_Challenge_.
Duplicate the stretch of lines from the one containing "Remove 鮪の漬け丼 via" through the one containing "tap(116, 320)", and give only those lines.

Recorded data
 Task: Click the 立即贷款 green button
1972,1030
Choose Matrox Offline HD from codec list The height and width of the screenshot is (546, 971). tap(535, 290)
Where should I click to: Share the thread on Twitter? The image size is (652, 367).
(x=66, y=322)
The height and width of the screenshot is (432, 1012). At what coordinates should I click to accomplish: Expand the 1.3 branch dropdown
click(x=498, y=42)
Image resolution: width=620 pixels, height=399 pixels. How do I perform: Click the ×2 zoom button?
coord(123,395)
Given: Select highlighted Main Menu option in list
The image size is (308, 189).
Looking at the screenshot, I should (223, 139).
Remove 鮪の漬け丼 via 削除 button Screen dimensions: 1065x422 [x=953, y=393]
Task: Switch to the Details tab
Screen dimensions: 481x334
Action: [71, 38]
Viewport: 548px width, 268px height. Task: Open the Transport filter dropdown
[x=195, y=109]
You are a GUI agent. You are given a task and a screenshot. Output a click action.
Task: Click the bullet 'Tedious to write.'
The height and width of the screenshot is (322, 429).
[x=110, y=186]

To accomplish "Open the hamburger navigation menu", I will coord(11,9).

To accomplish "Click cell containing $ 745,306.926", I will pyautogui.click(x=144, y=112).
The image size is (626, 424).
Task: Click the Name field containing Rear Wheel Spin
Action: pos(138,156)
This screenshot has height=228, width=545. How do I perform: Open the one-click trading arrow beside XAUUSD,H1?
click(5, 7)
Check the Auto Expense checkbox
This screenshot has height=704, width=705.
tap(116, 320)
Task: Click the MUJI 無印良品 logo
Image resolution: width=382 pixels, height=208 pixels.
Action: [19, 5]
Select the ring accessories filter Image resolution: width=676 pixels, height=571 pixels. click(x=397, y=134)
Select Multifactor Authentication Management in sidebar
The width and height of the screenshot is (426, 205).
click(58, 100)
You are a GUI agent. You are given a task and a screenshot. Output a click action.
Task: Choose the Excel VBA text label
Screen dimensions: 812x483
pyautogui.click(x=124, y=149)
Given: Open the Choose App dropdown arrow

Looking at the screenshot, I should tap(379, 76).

_Solution for this exercise_.
Remove 鮪の漬け丼 via 削除 button Screen dimensions: 1065x422 [x=953, y=393]
Task: Switch to the Details tab
Screen dimensions: 481x334
Action: [71, 38]
Viewport: 548px width, 268px height. Task: Open the Transport filter dropdown
[x=195, y=109]
You are a GUI agent. You are given a task and a screenshot. Output a click action.
Task: Click the bullet 'Tedious to write.'
The height and width of the screenshot is (322, 429).
[x=110, y=186]

To accomplish "Open the hamburger navigation menu", I will coord(11,9).

To accomplish "Click cell containing $ 745,306.926", I will pyautogui.click(x=144, y=112).
The image size is (626, 424).
Task: Click the Name field containing Rear Wheel Spin
Action: pos(138,156)
This screenshot has height=228, width=545. How do I perform: Open the one-click trading arrow beside XAUUSD,H1?
click(5, 7)
Check the Auto Expense checkbox
This screenshot has height=704, width=705.
tap(116, 320)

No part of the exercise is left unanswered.